• Work to be completed:
Every record below must be set down again exactly as given.

===

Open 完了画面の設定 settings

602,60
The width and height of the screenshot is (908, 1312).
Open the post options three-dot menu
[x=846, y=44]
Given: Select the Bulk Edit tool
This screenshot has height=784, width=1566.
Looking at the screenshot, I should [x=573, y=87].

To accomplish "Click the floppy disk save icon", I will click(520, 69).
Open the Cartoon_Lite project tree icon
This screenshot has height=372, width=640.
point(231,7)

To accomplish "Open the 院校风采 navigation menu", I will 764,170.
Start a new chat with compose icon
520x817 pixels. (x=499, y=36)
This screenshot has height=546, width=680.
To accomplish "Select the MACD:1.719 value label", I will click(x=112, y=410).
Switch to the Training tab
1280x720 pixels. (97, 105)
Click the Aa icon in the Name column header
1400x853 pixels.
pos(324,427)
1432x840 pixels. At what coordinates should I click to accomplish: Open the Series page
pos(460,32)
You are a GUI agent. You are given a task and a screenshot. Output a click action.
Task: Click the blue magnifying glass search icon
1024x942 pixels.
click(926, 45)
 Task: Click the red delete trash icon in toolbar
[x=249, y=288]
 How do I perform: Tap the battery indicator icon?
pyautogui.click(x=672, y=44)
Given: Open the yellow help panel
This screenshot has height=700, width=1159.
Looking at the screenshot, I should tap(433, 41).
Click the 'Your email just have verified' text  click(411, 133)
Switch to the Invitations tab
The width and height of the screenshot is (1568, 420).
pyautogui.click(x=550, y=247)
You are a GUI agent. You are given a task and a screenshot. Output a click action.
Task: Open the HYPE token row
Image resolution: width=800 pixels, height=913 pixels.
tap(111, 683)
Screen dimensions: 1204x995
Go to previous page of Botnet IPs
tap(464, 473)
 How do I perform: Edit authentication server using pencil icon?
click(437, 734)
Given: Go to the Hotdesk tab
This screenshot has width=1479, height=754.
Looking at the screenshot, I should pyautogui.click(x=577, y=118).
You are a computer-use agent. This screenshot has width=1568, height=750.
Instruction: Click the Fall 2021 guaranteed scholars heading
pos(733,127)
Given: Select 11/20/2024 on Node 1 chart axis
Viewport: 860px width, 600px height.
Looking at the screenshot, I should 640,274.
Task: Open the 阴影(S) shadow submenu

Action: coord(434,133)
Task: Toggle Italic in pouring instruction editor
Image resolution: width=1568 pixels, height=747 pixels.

===

• Response to the exercise:
Open 完了画面の設定 settings

602,60
The width and height of the screenshot is (908, 1312).
Open the post options three-dot menu
[x=846, y=44]
Given: Select the Bulk Edit tool
This screenshot has height=784, width=1566.
Looking at the screenshot, I should [x=573, y=87].

To accomplish "Click the floppy disk save icon", I will click(520, 69).
Open the Cartoon_Lite project tree icon
This screenshot has height=372, width=640.
point(231,7)

To accomplish "Open the 院校风采 navigation menu", I will 764,170.
Start a new chat with compose icon
520x817 pixels. (x=499, y=36)
This screenshot has height=546, width=680.
To accomplish "Select the MACD:1.719 value label", I will click(x=112, y=410).
Switch to the Training tab
1280x720 pixels. (97, 105)
Click the Aa icon in the Name column header
1400x853 pixels.
pos(324,427)
1432x840 pixels. At what coordinates should I click to accomplish: Open the Series page
pos(460,32)
You are a GUI agent. You are given a task and a screenshot. Output a click action.
Task: Click the blue magnifying glass search icon
1024x942 pixels.
click(926, 45)
 Task: Click the red delete trash icon in toolbar
[x=249, y=288]
 How do I perform: Tap the battery indicator icon?
pyautogui.click(x=672, y=44)
Given: Open the yellow help panel
This screenshot has height=700, width=1159.
Looking at the screenshot, I should tap(433, 41).
Click the 'Your email just have verified' text  click(411, 133)
Switch to the Invitations tab
The width and height of the screenshot is (1568, 420).
pyautogui.click(x=550, y=247)
You are a GUI agent. You are given a task and a screenshot. Output a click action.
Task: Open the HYPE token row
Image resolution: width=800 pixels, height=913 pixels.
tap(111, 683)
Screen dimensions: 1204x995
Go to previous page of Botnet IPs
tap(464, 473)
 How do I perform: Edit authentication server using pencil icon?
click(437, 734)
Given: Go to the Hotdesk tab
This screenshot has width=1479, height=754.
Looking at the screenshot, I should pyautogui.click(x=577, y=118).
You are a computer-use agent. This screenshot has width=1568, height=750.
Instruction: Click the Fall 2021 guaranteed scholars heading
pos(733,127)
Given: Select 11/20/2024 on Node 1 chart axis
Viewport: 860px width, 600px height.
Looking at the screenshot, I should 640,274.
Task: Open the 阴影(S) shadow submenu

Action: coord(434,133)
Task: Toggle Italic in pouring instruction editor
Image resolution: width=1568 pixels, height=747 pixels.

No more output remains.